My husband once told me that I look for reasons to blame myself for the adversity in my relationships with others; that somehow, I believe that it is all my fault when things go wrong. There is much truth to that statement. I remember as a child thinking, 'if only I was good enough, then my mom wouldn't get drunk or my dad wouldn't yell'.

After sharing my life and testimony with several people from church, someone told me that I, although my past was sad, used it as a reason to be angry as an adult. There is much truth to that statment. I think, all the time, that as Christians, my friends should accept me the way I am (like Christ accepts me). This bothers me more and more because I keep hearing that our testimony is something that no one can take away from us and that we should share it. Since that occurrence, I've packed it away and feel loathe to share it further.

My brothers are both in bondage now. One figuratively and the other, literally. Praise the Lord! my youngest brother (the incarcerated one) has found Christ and accepted Him as his Saviour! My other brother lives an alternative lifestyle. Recently he was here for a family death and while he was here, I asked him to go to church for me. He did come but he didn't stay long...
My family and I have also asked him to move back to the area; he lives in Colorado now. He said he'd think about it and when the time is right for him, he would. He called me the other day and before he hung up, he said, "I don't really want to get into this now, but I am still considering moving back." I just listened. He then went on, "It is just that I'm struggling with feeling loved or feeling accepted. If I stay here, then I'm accepted and not loved; if I come back, then I'll feel loved but won't be accepted."

I keep going back to that conversation in my mind. I remained quiet throughout and didn't offer the most obvious (at least to me), "don't those two go hand-in-hand?" But really do they? They should. Unfortunately, until we all get to heaven, it is probably more untrue than true.

So then you are no longer strangers and aliens, but you are fellow citizens with the saints, and are of God's household, Ephesians 2:19

So now here I am, sitting here, almost rambling on...my thoughts whirling and twirling about.

This morning at church, I commented on something and then felt like I had to defend it later. I didn't say anything bad, I just felt like I was misunderstood. This is the case most Sundays for me and it seems like it has been going on for a very long time now. I feel like I'm walking on egg shells and like, at any moment, I'm going to explode from having to keep all of me inside. And the more I try to explain or defend myself, the bigger the pit of loneliness becomes. I told my husband while we were driving home that maybe God is just keeping me there (feeling unaccepted and for the most part, friendless) because He wants me to rely solely on Him. He knows my heart, He knows that if I start to feel accepted, then I will whole-heartedly delve into that relationship and drift away from Him. My husband said that maybe there are just too many people that don't follow Christ's example and accept me like He does.

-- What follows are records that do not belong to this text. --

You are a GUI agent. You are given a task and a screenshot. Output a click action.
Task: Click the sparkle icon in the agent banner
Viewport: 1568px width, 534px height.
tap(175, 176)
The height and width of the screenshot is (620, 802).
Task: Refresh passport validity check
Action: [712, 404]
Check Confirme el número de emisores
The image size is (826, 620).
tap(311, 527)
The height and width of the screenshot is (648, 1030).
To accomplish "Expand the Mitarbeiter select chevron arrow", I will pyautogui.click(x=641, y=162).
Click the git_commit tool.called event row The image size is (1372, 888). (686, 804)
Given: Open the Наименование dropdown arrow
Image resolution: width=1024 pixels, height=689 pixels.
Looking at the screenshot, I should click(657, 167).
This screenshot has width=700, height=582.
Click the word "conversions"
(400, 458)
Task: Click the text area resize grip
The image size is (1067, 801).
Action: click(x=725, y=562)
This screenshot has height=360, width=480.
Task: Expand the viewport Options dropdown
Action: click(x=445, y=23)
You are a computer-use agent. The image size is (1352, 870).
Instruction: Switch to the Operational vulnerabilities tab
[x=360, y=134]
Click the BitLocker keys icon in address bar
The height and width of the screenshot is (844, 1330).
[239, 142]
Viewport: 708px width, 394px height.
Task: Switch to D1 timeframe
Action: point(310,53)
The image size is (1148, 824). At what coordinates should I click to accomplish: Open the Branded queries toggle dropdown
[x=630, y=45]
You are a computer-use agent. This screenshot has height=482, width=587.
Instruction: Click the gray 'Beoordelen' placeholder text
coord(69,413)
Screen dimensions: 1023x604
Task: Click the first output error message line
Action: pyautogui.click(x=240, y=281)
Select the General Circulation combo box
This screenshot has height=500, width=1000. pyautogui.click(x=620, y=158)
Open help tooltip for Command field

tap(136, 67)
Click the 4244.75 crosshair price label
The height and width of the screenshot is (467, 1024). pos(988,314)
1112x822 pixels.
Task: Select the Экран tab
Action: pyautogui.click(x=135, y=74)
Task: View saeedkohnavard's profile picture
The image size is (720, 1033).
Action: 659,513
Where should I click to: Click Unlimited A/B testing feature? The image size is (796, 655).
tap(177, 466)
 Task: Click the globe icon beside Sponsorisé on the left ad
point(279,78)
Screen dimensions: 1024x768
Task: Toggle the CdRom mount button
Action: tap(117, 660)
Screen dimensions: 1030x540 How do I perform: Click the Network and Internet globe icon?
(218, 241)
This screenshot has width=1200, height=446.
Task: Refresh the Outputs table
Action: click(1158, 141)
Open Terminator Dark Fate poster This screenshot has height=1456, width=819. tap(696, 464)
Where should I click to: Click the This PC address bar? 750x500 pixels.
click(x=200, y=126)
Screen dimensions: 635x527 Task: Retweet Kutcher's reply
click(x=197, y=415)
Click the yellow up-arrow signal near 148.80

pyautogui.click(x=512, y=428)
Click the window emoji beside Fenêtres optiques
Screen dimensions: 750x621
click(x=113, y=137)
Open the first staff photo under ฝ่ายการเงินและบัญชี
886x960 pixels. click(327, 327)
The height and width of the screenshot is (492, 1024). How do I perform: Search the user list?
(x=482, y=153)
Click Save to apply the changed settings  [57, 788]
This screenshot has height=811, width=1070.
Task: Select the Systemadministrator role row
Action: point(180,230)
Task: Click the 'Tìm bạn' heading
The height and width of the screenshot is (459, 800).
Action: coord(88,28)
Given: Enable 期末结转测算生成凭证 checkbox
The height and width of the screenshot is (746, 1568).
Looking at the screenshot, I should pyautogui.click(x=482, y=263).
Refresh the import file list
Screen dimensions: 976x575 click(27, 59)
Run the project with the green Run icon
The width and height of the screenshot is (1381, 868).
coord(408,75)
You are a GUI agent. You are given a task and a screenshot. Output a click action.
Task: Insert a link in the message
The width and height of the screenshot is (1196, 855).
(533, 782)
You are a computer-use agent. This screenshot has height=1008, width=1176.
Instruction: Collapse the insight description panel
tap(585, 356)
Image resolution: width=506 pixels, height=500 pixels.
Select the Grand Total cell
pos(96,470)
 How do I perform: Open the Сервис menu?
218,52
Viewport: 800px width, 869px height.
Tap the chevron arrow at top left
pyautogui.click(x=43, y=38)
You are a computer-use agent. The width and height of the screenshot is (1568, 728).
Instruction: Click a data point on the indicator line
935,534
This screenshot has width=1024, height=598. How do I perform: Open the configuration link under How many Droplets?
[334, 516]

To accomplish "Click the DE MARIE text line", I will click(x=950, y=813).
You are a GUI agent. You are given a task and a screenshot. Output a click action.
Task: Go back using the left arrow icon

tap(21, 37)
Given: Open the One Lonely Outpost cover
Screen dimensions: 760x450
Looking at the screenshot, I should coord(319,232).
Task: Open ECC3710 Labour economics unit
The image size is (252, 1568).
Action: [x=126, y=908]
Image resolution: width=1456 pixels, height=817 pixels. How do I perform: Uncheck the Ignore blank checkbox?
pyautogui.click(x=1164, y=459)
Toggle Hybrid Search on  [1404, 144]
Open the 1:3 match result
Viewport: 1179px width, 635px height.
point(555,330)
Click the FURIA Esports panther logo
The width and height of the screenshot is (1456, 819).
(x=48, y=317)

And then I remember what my brother said about acceptance and love. And I keep thinking about it. And praying about it.

and His Word comes to me; the passage that first brought me back to Him after turning my back on Him 20 (plus) years ago:

...we are afflicted in every way, but not crushed; perplexed, but not despairing; persecuted, but not forsaken; struck down, but not destroyed; always carrying about in the body the dying of Jesus, that the life of Jesus also may be manifested in our body. For we who live are constantly being delivered over to death for Jesus' sake, that the life of Jesus also may be manifested in our mortal flesh. So death works in us, but life in you. But having the same spirit of faith, according to what is written, "I believed, therefore I spoke", we also believe, therefore also we speak; knowing that He who raised the Lord Jesus will raise us also with Jesus and will present us with you. For all things are for your sakes, that the grace which is spreading to more and more people may cause the giving of thanks to abound to the glory of God. Therefore we do not lose heart, but though our outer man is decaying, yet our inner man is being renewed day by day. For momentary, light affliction is producing for us an eternal weight of glory far beyond all comparison, while we look not at the things which are seen, but at the things which are not seen; for the things which are seen are temporal, but the things which are not seen are eternal.
2 Corinthians 4:8-18

and I think about my brother's struggle and how closely it is related to mine and I remember:

1 Corinthians 13:1-13
...But now abide faith, hope, love, these three; but the greatest of these is love.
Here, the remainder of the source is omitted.